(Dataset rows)
⁂

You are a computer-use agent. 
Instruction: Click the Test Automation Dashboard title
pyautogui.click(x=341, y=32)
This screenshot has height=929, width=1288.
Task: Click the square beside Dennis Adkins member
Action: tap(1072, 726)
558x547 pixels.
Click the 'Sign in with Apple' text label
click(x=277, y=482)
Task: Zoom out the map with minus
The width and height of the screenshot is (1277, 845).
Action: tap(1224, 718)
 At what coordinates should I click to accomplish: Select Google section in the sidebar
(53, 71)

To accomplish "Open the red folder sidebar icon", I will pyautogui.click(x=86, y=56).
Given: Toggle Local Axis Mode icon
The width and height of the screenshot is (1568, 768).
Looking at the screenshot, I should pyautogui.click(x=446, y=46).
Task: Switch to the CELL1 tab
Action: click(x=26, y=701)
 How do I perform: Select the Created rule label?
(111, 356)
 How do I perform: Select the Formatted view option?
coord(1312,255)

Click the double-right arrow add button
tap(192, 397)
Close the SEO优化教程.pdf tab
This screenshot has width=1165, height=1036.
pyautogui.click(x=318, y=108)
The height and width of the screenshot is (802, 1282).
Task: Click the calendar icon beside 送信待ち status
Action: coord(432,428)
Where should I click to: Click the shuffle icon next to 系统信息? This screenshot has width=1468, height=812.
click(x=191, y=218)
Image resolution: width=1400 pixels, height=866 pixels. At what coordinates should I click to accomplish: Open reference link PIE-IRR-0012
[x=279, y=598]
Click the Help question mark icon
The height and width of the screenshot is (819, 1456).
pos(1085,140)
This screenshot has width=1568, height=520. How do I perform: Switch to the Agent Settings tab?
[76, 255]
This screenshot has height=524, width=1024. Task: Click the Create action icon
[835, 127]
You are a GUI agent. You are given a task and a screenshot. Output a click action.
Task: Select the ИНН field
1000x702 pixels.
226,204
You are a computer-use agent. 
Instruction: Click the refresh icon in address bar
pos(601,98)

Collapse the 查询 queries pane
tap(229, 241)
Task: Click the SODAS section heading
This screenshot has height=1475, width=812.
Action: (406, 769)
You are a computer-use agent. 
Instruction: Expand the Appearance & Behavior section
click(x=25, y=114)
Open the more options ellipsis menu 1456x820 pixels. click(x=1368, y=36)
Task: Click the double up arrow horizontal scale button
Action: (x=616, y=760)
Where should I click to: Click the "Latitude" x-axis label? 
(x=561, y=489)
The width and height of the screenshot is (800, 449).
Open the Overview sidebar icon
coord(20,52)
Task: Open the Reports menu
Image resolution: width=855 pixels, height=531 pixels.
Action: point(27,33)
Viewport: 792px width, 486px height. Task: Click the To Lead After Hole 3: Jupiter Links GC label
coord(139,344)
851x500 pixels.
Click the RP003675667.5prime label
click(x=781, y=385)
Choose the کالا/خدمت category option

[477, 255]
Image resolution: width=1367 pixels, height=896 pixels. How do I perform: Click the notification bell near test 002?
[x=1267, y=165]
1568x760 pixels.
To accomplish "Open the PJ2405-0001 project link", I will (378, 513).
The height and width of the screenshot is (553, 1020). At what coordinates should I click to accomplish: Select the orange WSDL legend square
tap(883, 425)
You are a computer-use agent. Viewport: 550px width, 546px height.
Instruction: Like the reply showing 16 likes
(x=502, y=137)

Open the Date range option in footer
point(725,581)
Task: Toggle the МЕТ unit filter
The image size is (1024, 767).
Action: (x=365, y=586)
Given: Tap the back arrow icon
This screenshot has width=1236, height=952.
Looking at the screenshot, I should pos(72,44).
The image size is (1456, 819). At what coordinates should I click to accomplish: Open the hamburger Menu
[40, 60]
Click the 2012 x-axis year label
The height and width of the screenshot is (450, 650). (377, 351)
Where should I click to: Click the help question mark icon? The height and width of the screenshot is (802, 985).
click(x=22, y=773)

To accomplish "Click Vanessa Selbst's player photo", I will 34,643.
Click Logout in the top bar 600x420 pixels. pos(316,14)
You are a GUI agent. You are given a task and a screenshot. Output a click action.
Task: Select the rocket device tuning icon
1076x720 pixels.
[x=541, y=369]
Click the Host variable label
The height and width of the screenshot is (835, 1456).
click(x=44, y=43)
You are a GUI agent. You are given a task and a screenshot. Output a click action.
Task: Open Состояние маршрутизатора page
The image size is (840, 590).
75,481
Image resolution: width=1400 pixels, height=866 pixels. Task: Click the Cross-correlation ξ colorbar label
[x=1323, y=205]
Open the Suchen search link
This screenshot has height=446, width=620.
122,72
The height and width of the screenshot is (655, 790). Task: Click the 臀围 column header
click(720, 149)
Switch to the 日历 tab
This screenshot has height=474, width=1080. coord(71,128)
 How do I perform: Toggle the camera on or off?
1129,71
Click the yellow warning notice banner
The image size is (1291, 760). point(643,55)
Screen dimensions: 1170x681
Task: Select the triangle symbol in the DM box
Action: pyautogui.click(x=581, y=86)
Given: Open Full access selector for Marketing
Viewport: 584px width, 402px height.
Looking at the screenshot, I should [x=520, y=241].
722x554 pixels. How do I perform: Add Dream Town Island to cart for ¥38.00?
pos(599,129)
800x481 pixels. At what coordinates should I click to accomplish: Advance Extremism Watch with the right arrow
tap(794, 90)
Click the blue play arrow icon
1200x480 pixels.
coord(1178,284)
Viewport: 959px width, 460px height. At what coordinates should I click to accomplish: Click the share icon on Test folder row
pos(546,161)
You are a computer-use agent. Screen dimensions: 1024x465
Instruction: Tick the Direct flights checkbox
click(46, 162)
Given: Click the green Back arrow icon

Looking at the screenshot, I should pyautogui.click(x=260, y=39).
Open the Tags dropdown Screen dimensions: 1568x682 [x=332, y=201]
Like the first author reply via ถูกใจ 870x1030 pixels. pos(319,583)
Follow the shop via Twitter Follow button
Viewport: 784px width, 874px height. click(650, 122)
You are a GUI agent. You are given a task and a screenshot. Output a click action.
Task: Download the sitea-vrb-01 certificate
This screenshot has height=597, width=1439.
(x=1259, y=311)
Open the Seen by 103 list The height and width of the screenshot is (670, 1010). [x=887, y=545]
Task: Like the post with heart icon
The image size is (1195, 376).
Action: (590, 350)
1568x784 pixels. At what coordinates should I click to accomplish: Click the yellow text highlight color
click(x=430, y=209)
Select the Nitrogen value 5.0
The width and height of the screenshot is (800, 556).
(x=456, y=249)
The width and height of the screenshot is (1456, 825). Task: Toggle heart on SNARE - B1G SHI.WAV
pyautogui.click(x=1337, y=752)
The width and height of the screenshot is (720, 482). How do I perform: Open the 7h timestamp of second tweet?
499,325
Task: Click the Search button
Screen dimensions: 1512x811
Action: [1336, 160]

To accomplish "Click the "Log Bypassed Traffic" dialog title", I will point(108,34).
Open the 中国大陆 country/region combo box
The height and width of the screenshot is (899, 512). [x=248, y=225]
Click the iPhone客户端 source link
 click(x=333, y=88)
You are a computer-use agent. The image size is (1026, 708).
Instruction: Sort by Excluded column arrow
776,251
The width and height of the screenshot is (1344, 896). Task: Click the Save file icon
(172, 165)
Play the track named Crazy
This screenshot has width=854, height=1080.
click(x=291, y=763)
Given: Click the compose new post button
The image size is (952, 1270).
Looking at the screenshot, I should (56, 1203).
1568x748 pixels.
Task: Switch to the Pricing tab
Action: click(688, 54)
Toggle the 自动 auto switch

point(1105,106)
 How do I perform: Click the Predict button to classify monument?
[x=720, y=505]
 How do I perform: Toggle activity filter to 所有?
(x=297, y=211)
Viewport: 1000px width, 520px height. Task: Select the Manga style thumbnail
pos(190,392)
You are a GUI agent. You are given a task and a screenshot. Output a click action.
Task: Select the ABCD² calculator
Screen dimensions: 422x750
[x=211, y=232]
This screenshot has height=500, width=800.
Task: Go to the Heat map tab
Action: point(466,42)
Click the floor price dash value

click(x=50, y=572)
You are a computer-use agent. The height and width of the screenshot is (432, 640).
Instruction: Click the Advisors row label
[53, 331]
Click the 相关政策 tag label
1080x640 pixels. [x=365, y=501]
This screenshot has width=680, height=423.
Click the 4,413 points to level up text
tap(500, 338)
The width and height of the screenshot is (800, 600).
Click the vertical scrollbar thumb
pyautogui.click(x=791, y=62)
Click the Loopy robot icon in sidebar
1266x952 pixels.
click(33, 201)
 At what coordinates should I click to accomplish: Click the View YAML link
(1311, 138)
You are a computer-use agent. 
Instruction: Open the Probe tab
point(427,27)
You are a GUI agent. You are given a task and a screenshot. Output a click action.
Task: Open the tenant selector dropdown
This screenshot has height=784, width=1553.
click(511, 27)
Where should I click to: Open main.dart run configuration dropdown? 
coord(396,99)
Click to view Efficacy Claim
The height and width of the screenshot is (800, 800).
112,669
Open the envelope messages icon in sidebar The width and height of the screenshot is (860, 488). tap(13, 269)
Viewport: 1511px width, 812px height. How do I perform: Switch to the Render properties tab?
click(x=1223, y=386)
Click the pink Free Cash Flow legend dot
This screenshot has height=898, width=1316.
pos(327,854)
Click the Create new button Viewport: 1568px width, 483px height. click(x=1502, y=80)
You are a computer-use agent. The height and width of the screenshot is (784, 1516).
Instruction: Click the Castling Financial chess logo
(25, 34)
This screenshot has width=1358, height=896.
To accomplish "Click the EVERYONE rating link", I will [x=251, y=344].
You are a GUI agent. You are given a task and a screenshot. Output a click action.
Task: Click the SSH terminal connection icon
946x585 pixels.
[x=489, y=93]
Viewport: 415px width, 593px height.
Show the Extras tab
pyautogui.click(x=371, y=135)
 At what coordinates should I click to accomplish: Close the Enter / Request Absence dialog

⁂

§ Aim
Rewrite the material from the line with "Viewport: 959px width, 460px" to the line with "Like the first", putting "Nonstop flights" wherever "Direct flights" appears and leaving everything else as it is.

§ Solution to this task
Viewport: 959px width, 460px height. At what coordinates should I click to accomplish: Click the share icon on Test folder row
pos(546,161)
You are a computer-use agent. Screen dimensions: 1024x465
Instruction: Tick the Nonstop flights checkbox
click(46, 162)
Given: Click the green Back arrow icon

Looking at the screenshot, I should pyautogui.click(x=260, y=39).
Open the Tags dropdown Screen dimensions: 1568x682 [x=332, y=201]
Like the first author reply via ถูกใจ 870x1030 pixels. pos(319,583)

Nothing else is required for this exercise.